**What you need to do:** Every line of the records below from the line with "Where should I click to: Open a" up to and including the line with "The image size is (900, 436)." must be reproduced exactly, and no line outside that range.

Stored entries

Start of Block

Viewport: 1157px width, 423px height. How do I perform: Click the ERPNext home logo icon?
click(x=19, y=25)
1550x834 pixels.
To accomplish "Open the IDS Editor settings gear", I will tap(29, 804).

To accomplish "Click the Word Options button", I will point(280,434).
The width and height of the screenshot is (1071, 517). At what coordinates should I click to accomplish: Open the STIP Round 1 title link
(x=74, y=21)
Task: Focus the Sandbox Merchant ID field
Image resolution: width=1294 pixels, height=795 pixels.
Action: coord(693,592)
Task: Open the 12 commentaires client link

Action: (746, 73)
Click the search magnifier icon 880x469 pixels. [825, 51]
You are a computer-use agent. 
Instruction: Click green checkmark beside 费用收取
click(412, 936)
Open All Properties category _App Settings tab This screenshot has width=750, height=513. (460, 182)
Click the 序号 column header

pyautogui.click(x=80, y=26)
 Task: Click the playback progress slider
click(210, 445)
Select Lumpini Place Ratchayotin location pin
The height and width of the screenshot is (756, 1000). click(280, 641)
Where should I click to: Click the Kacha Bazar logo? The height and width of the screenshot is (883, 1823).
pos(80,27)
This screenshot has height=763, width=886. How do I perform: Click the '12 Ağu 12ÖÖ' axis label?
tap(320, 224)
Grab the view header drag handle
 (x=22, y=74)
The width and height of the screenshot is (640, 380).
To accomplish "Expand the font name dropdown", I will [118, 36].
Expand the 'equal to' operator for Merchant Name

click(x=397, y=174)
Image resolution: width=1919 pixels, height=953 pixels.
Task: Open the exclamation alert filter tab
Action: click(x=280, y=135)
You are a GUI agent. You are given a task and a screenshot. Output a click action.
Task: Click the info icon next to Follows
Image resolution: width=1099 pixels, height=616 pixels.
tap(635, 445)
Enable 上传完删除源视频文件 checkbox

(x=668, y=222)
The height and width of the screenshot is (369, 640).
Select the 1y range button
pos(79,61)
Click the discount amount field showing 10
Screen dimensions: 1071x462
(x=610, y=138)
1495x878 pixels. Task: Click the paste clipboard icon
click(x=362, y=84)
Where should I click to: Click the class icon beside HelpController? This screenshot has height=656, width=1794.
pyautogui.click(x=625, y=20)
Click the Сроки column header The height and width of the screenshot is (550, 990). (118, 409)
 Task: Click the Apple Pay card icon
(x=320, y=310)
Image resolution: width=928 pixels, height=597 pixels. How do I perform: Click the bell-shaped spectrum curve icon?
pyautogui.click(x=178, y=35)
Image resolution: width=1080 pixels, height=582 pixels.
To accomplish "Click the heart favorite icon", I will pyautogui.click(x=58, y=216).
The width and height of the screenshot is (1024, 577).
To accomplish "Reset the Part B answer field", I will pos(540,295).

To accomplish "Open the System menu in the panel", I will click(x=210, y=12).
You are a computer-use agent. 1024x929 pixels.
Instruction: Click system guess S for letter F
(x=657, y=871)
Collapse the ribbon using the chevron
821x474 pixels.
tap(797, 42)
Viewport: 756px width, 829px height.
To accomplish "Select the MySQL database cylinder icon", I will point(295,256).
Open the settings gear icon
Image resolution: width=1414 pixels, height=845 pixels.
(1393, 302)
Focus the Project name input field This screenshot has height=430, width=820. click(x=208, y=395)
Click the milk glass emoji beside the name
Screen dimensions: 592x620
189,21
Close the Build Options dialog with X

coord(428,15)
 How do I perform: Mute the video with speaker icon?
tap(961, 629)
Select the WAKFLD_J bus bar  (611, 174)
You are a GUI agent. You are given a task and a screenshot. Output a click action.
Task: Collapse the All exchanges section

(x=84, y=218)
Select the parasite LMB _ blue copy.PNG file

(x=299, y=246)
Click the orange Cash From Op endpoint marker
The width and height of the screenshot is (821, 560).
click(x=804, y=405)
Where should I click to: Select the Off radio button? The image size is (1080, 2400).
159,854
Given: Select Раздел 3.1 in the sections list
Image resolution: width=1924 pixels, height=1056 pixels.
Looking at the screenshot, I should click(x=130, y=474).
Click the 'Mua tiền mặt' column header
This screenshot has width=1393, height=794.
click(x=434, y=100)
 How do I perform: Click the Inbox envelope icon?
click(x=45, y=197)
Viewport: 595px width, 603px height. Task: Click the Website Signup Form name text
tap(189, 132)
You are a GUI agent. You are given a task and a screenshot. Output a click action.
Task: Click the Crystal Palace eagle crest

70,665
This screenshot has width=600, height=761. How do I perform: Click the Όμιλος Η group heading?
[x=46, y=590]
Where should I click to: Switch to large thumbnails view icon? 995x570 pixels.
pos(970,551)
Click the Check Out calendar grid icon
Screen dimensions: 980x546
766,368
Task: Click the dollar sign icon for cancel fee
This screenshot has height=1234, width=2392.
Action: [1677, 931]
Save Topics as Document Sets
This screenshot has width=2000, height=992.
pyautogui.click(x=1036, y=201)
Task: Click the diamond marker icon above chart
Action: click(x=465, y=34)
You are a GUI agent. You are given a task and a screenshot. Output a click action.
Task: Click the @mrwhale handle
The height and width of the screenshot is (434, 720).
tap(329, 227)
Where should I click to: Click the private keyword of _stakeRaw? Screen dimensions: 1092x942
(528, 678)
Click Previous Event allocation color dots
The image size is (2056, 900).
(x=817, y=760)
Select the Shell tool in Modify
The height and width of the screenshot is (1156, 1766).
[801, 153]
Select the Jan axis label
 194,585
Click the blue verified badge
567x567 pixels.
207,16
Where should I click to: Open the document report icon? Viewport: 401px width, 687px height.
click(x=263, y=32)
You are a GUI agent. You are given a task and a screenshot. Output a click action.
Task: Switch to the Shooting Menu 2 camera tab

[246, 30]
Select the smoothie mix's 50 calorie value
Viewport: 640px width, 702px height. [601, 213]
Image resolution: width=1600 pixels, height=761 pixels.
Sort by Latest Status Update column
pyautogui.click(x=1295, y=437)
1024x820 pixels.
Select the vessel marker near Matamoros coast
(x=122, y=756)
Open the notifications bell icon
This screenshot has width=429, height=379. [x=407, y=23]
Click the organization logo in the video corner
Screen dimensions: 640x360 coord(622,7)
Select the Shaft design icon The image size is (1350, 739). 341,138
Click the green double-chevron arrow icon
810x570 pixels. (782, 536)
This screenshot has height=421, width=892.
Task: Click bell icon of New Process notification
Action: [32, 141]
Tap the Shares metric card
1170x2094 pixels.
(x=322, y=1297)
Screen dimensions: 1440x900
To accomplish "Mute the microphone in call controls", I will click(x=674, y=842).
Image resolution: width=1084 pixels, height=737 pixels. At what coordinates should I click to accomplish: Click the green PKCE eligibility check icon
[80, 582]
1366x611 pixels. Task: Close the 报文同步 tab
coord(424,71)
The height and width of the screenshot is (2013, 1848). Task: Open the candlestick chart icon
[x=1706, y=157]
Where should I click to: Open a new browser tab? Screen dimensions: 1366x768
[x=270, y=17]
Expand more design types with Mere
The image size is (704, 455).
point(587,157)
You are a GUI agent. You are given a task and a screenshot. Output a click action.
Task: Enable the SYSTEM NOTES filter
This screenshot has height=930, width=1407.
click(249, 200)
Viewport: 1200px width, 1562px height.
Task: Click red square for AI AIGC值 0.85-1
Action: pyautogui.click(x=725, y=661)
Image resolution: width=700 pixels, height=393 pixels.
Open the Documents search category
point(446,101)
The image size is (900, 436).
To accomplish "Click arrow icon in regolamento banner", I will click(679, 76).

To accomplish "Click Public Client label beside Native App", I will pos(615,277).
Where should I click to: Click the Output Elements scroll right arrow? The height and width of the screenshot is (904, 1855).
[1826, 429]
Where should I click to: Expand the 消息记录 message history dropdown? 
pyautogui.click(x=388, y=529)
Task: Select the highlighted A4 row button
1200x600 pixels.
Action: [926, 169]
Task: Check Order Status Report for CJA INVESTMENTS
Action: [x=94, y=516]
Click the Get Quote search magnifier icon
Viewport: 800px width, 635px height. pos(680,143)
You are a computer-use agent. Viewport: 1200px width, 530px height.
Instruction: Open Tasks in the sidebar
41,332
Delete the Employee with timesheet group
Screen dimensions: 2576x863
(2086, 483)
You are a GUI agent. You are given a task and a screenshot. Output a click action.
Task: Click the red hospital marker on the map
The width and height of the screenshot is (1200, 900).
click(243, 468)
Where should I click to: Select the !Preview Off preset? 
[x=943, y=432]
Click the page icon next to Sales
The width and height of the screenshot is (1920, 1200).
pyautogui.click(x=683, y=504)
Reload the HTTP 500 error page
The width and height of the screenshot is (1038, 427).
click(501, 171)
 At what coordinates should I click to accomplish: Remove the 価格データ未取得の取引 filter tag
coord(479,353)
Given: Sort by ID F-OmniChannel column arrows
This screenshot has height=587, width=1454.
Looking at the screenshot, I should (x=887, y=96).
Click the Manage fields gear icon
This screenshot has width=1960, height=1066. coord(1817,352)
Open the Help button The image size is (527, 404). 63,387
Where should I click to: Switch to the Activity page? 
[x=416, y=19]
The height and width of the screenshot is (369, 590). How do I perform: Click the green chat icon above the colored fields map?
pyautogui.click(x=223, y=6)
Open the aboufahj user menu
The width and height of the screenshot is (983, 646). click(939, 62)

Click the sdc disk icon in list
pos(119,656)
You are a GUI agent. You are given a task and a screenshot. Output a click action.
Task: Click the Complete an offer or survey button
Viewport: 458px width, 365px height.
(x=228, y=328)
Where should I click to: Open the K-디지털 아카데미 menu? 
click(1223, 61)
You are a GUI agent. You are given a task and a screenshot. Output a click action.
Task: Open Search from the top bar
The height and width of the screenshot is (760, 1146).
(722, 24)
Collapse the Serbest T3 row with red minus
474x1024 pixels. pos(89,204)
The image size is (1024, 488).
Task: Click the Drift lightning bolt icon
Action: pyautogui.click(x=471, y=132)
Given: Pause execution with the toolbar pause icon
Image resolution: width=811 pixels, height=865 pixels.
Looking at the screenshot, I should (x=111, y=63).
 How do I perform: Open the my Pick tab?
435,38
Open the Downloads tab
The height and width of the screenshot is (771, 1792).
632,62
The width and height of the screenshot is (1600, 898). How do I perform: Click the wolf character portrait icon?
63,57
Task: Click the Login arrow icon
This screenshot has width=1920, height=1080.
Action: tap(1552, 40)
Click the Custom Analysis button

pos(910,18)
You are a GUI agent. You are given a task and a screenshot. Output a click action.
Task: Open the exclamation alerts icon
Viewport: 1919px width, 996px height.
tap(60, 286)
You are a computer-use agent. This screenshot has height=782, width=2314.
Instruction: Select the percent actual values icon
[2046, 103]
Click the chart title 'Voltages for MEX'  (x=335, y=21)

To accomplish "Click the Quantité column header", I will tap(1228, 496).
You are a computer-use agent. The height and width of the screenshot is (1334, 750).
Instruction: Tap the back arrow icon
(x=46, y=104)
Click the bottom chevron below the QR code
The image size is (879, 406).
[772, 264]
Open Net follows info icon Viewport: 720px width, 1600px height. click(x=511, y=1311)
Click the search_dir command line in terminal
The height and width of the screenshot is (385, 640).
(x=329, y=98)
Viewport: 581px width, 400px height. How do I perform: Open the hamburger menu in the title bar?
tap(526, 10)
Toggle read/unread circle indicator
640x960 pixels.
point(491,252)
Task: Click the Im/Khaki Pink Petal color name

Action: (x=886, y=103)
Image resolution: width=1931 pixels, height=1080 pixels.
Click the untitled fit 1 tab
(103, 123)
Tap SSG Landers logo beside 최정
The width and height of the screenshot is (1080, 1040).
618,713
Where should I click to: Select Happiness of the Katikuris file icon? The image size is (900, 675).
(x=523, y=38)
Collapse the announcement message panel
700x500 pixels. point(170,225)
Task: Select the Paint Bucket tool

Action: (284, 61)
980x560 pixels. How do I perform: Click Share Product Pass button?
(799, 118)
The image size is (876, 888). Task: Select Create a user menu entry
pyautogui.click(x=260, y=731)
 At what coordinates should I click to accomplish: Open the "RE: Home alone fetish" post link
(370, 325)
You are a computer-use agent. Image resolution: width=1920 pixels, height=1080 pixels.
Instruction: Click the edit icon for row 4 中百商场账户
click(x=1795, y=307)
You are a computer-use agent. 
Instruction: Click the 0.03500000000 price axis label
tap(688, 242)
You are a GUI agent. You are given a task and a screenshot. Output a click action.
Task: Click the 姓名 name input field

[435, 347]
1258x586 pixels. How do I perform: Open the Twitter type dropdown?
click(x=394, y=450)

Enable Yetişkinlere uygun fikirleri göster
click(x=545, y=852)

End of Block

**Solution to this exercise:**
Where should I click to: Open a new browser tab? Screen dimensions: 1366x768
[x=270, y=17]
Expand more design types with Mere
The image size is (704, 455).
point(587,157)
You are a GUI agent. You are given a task and a screenshot. Output a click action.
Task: Enable the SYSTEM NOTES filter
This screenshot has height=930, width=1407.
click(249, 200)
Viewport: 1200px width, 1562px height.
Task: Click red square for AI AIGC值 0.85-1
Action: pyautogui.click(x=725, y=661)
Image resolution: width=700 pixels, height=393 pixels.
Open the Documents search category
point(446,101)
The image size is (900, 436).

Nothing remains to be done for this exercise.